What’s Coming For Canadian Natural?

In quick, its money flows, and a excessive quantity of it. As the value of WTI hovers over $90, there’s some huge cash to be made. How a lot, we’ll get a greater thought of the state of affairs throughout the March third This fall earnings name, however I’ve a sense it is going to be greater than most analysts predict at this level primarily based on what we’ve seen from firms which have already reported like Exxon Mobil (XOM).

Before I get into the free money flows and what it means for buyers, let’s take a look at the macro oil image. On Friday, we obtained some news that the US was repealing sanctions on Iran. What this implies is that there might be extra oil provide displaying up in the marketplace. We noticed this information hit oil shares on the finish of the buying and selling day and despatched XLE down over 2% fairly shortly. The query we’ve to consider is “Was Iran sending out oil through a backdoor to China?” and the reply is probably going sure.

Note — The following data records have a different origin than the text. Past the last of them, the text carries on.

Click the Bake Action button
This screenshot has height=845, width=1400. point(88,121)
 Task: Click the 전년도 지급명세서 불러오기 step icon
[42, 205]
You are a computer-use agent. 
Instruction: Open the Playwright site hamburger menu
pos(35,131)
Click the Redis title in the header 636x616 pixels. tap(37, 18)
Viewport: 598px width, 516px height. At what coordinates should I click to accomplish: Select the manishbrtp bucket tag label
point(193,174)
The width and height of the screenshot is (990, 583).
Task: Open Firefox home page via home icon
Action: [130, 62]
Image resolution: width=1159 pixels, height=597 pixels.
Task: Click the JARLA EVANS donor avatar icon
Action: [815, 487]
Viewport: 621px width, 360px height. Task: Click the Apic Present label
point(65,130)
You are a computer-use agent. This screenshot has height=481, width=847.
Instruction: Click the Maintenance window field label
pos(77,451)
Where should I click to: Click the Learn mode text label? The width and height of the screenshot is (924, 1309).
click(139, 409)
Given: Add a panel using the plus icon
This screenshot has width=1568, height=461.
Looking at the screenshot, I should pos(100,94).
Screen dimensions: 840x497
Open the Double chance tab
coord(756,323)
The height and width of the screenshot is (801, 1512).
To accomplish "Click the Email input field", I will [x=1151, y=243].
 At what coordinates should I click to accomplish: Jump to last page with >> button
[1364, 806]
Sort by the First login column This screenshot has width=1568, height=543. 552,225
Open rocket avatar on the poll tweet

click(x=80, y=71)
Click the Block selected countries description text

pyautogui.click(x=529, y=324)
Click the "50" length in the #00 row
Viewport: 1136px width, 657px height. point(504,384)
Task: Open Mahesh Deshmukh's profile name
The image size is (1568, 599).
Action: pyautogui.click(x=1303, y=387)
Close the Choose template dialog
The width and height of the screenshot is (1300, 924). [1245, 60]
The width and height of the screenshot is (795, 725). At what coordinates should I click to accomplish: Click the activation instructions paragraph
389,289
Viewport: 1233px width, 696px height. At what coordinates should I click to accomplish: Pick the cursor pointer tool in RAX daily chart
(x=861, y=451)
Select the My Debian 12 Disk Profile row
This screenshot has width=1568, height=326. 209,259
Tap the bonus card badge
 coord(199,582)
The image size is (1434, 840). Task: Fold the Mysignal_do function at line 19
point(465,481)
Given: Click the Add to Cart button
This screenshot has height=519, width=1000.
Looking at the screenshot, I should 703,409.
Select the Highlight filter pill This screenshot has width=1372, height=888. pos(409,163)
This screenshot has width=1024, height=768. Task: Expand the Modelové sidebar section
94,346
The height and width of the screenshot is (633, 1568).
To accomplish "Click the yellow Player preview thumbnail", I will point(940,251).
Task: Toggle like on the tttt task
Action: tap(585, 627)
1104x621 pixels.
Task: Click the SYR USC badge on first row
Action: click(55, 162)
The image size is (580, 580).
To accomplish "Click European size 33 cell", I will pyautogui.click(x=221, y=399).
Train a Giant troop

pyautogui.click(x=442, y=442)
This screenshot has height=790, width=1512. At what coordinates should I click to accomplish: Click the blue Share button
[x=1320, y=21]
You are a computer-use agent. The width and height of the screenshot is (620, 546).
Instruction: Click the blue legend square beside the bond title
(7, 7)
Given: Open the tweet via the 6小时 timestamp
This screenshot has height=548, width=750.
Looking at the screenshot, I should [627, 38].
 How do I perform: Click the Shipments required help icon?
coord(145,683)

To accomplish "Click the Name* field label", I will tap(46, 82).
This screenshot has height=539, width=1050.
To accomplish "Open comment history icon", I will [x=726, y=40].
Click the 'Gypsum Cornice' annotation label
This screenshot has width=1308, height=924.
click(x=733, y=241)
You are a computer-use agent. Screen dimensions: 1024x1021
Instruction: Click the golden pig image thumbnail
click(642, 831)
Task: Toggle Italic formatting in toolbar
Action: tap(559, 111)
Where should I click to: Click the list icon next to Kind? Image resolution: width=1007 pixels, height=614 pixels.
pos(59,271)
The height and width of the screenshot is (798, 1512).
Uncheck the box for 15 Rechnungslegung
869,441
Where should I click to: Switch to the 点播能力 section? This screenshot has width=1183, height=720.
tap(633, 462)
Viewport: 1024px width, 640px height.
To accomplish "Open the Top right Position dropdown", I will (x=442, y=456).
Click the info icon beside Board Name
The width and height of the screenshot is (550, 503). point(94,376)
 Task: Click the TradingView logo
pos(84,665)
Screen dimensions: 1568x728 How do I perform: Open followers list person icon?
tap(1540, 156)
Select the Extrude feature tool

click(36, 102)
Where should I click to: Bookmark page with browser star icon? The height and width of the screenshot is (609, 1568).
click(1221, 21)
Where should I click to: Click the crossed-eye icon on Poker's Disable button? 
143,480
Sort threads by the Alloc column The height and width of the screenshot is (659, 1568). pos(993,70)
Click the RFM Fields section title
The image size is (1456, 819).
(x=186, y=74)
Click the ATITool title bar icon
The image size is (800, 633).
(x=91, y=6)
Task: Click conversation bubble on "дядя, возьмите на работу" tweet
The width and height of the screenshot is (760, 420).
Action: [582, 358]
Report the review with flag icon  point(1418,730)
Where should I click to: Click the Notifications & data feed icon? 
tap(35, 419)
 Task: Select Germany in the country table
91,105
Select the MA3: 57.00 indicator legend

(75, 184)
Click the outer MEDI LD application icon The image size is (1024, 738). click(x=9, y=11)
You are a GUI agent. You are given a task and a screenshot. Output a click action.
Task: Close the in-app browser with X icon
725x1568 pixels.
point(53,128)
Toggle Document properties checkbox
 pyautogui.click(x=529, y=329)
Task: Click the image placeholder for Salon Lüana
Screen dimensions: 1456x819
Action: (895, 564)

They would have been promoting at a reduction, which they might not have to, however I do not assume it can have the impression that the US appears to assume it can. While demand is at highs and continues to extend as we enter peak driving season in North America, and jet gasoline demand begins to extend as covid measures are relaxed globally, this can be a determined try by Biden to try to maintain the oil value down.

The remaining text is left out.